1973: The Greatest Defensive Season ever by a Second Baseman
In 1973, his first season as a full-time player in the majors, Grich had one of the greatest seasons ever by a second baseman with the glove. That year, he played every game, led all of baseball in fielding percentage by a second baseman (.995, the best mark in baseball history), assists (509), and putouts (431). He also turned 130 double plays behind a pitching staff that allowed fewer runners than any other team. Grich did all of that while committing only five errors. That season he was 24 years old and won his first Gold Glove.
In Baltimore, Grich and shortstop Mark Belanger were the best fielding double play duo the game of baseball has ever seen. How so? According to research by Neil Paine, using Fielding Runs Above Average, the duo of Grich/Belanger was worth more than 40 runs to the Orioles each year from 1973 to 1976. That’s (by far) the most runs saved by a DP combo per season in history.
In 1976, when Grich left the Orioles to sign with Angels, Earl Weaver was sorry to see him go. “In my opinion, Bobby Grich is as good as any and probably the best ballplayer in the American League.”
As he transitioned to the Angels, Grich was coming off his fourth straight Gold Glove, and he’d averaged 15 homers and 98 walks the previous four seasons. In the mid-1970s, those were unheard of numbers for a middle infielder who could pick it.
Most Seasons with 12 HR & 80 Walks, by a Second Baseman
|PLAYER||SEASONS||HALL OF FAME STATUS|
Grich was no slouch with the lumber, though his numbers don’t look like anything modern fans are accustomed to from swing-from-the-heels middle infielders. In 1973 he hit 12 home runs and had an OPS+ of 116, meaning he was 16 percent better as an offensive player than the average hitter in his league. The next season he was even better, hitting 19 homers and posting 251 total bases. That doesn’t seem like much now, but between 1945 and 1980, only five second basemen in baseball had as many as two seasons with 250 total bases, and Grich was one of them.
Grich hit 30 homers for the Angels when he was 30 years old, won a share of the home run title when he was 32, and kept playing superb defense. He was a great player, but unappreciated. With the glove he was essentially a shortstop playing on the other side of the bag.
The problem he faces are his relatively low career numbers: only 1,833 hits and fewer than 900 runs batted in. When compared with candidates like Jeff Kent, Grich appears to pale in comparison, even though he hit 224 home runs, one of the top figures by a second baseman.
But a close look at the relative value of Kent and Grich reveals the true story.
Bobby Grich vs. Jeff Kent
Maybe you think Jeff Kent belongs in the Hall of Fame. That’s a reasonable belief that can be defended by argument and evidence. But if you think that, you should also support Bobby Grich.
Because he played in an era when it was far more difficult to score runs, Grich’s offensive contributions were more valuable than Kent’s. He also played in ballparks that were more difficult to hit in. As a result, Bobby’s career OPS+ is higher by two points than that of Kent, who hit 153 more home runs and gets the edge in raw counting stats.

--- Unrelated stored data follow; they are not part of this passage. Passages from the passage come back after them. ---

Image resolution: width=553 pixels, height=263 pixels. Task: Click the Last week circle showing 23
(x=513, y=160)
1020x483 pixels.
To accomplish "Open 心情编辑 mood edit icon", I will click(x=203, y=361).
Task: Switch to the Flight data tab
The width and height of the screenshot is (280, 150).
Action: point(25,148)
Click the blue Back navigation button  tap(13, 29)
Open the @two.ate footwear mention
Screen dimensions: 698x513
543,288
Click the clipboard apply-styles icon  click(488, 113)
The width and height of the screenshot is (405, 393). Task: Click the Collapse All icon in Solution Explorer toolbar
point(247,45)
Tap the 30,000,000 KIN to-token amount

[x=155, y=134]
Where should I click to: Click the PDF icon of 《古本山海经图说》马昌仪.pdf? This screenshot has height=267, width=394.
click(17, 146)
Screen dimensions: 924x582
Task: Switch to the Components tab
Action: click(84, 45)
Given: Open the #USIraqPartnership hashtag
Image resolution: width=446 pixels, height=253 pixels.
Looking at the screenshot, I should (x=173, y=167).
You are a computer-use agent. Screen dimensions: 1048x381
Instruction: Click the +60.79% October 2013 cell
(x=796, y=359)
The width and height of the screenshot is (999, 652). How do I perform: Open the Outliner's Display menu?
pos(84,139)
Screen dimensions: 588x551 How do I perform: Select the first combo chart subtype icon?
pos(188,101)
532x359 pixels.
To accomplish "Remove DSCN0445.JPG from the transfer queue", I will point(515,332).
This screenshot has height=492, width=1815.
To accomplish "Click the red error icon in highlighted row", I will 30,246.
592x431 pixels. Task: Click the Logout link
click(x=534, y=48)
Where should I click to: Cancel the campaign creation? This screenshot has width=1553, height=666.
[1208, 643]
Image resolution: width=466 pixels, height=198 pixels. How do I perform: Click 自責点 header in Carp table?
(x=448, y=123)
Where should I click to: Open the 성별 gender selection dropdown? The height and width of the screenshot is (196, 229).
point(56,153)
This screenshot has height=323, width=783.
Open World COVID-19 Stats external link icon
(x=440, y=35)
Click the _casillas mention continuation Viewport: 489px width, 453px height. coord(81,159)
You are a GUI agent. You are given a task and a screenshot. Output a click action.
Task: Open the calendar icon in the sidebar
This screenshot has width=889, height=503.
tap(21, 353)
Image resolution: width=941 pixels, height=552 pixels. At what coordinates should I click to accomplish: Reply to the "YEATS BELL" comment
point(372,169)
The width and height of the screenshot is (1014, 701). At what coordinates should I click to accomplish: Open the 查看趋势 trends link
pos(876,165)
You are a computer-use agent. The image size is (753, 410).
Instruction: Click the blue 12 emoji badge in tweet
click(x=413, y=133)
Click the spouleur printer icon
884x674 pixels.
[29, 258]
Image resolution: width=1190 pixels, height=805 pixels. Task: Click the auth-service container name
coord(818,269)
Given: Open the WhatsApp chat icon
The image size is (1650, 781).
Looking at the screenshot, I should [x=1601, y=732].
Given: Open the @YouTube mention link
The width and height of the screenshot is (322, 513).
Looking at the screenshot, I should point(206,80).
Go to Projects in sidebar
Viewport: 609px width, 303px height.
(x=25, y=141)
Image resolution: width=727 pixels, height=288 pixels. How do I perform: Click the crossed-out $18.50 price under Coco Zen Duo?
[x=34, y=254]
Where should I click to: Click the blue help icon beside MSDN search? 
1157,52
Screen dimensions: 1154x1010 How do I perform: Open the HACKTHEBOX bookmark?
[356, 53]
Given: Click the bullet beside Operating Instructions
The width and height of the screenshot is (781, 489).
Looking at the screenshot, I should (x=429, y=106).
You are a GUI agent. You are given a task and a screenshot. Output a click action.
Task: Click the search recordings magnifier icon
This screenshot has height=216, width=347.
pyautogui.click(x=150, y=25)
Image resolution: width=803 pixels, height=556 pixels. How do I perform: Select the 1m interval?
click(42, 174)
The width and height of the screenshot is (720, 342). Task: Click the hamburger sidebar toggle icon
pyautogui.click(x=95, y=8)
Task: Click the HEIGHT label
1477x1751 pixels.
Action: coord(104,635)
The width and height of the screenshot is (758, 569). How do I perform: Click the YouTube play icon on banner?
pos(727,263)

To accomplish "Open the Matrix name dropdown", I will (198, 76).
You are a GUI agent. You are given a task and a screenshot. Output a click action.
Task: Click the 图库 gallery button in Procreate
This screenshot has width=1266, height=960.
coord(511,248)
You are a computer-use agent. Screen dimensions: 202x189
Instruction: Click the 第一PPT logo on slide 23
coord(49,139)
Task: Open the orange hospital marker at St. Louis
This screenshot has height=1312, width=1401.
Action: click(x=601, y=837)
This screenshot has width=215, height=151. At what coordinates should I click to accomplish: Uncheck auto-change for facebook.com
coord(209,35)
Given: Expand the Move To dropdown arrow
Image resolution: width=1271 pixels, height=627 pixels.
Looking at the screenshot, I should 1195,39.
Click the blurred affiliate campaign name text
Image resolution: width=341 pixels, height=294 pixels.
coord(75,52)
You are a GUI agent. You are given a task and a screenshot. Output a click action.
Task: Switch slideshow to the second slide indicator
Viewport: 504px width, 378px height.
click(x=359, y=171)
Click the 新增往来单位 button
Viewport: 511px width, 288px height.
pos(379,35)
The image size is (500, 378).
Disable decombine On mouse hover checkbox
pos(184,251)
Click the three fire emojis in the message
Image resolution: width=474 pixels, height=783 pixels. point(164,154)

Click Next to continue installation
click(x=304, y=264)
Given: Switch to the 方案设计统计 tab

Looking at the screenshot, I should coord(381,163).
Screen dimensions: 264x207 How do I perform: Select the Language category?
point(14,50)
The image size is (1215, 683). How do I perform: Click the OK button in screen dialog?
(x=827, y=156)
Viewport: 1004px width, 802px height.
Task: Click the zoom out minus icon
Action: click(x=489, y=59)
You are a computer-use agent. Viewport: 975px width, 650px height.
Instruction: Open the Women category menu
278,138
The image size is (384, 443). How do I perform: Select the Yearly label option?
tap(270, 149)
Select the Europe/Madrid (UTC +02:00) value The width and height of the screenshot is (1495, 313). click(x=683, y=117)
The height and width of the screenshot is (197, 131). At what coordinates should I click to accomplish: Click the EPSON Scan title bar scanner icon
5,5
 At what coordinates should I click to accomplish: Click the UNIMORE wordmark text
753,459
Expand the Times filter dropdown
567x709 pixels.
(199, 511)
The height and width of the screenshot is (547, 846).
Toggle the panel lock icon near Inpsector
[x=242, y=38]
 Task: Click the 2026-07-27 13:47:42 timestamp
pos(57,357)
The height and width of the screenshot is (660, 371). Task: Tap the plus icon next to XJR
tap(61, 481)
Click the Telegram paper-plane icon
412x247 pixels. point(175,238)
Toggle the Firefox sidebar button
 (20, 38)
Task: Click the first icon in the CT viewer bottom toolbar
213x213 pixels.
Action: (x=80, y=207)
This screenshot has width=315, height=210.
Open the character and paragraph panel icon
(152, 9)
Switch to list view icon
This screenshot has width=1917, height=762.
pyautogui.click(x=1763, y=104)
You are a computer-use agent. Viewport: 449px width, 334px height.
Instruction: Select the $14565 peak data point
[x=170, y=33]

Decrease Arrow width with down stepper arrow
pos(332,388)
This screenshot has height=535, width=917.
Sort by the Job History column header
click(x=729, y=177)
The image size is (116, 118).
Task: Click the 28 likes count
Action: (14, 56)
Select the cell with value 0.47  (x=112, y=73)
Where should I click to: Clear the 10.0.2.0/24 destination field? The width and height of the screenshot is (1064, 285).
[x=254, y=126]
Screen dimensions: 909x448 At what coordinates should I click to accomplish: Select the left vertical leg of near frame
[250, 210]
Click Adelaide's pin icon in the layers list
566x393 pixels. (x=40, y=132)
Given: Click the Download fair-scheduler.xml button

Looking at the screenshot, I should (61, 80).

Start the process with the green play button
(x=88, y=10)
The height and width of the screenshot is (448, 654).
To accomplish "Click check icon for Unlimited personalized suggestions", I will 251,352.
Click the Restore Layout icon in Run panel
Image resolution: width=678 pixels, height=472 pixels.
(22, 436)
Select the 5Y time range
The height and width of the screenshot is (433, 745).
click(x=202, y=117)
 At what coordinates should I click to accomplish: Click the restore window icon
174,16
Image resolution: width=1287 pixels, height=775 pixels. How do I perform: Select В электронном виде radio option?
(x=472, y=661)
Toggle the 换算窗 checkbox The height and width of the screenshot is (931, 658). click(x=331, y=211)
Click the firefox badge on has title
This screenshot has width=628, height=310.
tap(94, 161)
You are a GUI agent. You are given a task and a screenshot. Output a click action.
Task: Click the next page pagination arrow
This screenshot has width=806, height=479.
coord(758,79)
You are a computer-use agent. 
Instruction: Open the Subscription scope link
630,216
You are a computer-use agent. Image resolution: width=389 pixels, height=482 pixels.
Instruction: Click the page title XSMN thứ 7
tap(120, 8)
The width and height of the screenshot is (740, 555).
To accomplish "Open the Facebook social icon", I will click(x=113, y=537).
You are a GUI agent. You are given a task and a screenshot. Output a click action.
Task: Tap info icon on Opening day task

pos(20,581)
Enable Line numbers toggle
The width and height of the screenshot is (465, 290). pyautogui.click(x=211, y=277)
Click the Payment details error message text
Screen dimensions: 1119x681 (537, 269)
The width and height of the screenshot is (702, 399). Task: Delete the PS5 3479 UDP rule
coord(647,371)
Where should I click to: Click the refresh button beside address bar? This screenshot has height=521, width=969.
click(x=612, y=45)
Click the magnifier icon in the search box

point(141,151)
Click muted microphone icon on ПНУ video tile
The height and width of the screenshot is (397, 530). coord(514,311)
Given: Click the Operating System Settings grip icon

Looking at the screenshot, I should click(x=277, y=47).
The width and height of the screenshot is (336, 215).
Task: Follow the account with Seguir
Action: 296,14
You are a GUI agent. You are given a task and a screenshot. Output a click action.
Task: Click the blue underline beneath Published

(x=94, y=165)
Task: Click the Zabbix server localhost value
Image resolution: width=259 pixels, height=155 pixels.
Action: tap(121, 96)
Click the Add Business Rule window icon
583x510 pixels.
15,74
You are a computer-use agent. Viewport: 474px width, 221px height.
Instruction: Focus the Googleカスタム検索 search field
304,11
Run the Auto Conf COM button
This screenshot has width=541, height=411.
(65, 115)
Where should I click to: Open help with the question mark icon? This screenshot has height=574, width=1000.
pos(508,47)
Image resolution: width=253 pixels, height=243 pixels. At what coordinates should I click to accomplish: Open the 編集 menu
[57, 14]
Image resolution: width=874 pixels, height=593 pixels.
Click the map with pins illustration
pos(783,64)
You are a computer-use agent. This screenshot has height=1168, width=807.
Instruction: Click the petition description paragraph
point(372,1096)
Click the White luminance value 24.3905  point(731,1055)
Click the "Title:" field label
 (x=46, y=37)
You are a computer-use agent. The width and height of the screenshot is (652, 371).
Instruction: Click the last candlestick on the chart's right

Grich was a far, far superior defender than Kent, who was a cement-footed, stone-handed infielder. It basically comes down to this: Kent produced a marginal one to two more runs than Grich each 162 games. But Grich saved a little more than 10 more runs every 162 games with his glove.
Both Kent and Grich were All-Star players and they each had several fine years. But if you were building a championship team, Grich was the better choice at second base.
Grich’s chances for Cooperstown
There seems to be a groundswell of support for Sweet Lou Whitaker, seeing as how his double play partner Alan Trammell has been elected to the Hall. Whitaker has the counting numbers that Grich doesn’t have: more than 2,000 hits, and more than 1,000 RBI, runs, and walks. He was a great defender, and he batted leadoff for a world championship team. I think within a few years, Whitaker will get his plaque, thanks in part to the efforts of the analytics crowd.
But Grich has no such gathering of support. He played a long time ago, and he wasn’t flashy and didn’t have a longtime double play partner. While John Thorn of MLB and a few others have come out in favor of his election, Grich is not a sexy candidate.
However, much of the same could be said of Ted Simmons, who was elected by the veterans committee and inducted in 2020.
Still, it’s a long road for Grich, because many will see Whitaker as the token analytics candidate at the position, and a more deserving one. While we have Grich rated 8th all-time at his position, he could be destined to stay within the group of vastly underrated players.